TEXT EXCERPT:
There are still question marks though over the transparency of the process. “KKR made Rana’s case public only after he had completed his isolation period and tested negative. RCB issued a statement on Padikkal 14 days after his testing positive. That’s only after realising that his recovery was taking longer. Franchises need to realise that members testing positive is in itself not a cause for alarm. Keeping it transparent helps build confidence among participants,” a senior franchise official who did not wish to be named, said.
In the case of the 12 Wankhede ground staff, some returned positive from tests done on March 26, others from tests on April 1. It’s not known if immediate contact tracing was done. Fifteen other ground staff, who tested negative, have now been housed in the stadium. CSK and DC will get their first access to the ground on April 7 as they look ahead to their opener on April 10.
The event SOP calls for the ground staff to be periodically tested and for them to prepare the ground and wickets outside of the team training sessions as a risk mitigation strategy. The same rules are laid down for vendors, which includes the LED operators of stadium branding and boundary rope, coordinators and match entertainment crew.

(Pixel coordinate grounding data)
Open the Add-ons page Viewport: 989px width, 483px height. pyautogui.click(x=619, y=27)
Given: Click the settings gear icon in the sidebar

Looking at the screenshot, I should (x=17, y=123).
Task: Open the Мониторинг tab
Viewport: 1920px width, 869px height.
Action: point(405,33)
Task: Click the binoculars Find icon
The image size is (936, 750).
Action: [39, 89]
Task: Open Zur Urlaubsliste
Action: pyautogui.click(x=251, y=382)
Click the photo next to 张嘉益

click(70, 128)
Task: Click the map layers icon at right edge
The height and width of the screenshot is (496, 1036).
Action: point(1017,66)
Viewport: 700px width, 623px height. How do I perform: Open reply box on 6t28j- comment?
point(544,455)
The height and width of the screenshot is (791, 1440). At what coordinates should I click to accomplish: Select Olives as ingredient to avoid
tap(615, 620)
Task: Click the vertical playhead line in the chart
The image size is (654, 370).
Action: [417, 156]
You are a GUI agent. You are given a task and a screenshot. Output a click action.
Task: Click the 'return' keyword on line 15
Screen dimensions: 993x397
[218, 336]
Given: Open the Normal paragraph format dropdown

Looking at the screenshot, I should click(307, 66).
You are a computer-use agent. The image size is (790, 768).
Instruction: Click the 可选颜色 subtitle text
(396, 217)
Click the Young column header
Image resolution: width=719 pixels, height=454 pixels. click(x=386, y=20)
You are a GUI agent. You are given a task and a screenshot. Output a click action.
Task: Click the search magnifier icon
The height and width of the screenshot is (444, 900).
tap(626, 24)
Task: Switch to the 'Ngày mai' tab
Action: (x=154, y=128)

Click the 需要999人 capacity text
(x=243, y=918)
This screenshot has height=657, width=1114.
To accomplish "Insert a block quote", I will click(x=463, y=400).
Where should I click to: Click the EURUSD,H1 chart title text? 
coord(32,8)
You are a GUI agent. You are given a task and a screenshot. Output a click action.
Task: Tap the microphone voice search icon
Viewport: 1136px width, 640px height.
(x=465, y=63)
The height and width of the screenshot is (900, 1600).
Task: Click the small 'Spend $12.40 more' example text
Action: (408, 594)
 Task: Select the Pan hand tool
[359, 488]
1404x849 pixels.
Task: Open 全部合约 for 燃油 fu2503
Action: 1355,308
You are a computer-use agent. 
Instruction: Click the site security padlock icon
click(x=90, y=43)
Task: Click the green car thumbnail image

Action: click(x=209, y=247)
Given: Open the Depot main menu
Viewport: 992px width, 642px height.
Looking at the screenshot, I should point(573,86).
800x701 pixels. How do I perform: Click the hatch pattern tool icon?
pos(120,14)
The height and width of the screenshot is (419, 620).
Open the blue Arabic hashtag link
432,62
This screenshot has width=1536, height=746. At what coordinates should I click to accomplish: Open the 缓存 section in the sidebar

WHAT TO WORK ON:
List every team abbreviation that appears in the excerpt above on positive tests among players and ground staff.

SOLUTION BELOW:
KKR, RCB, CSK, DC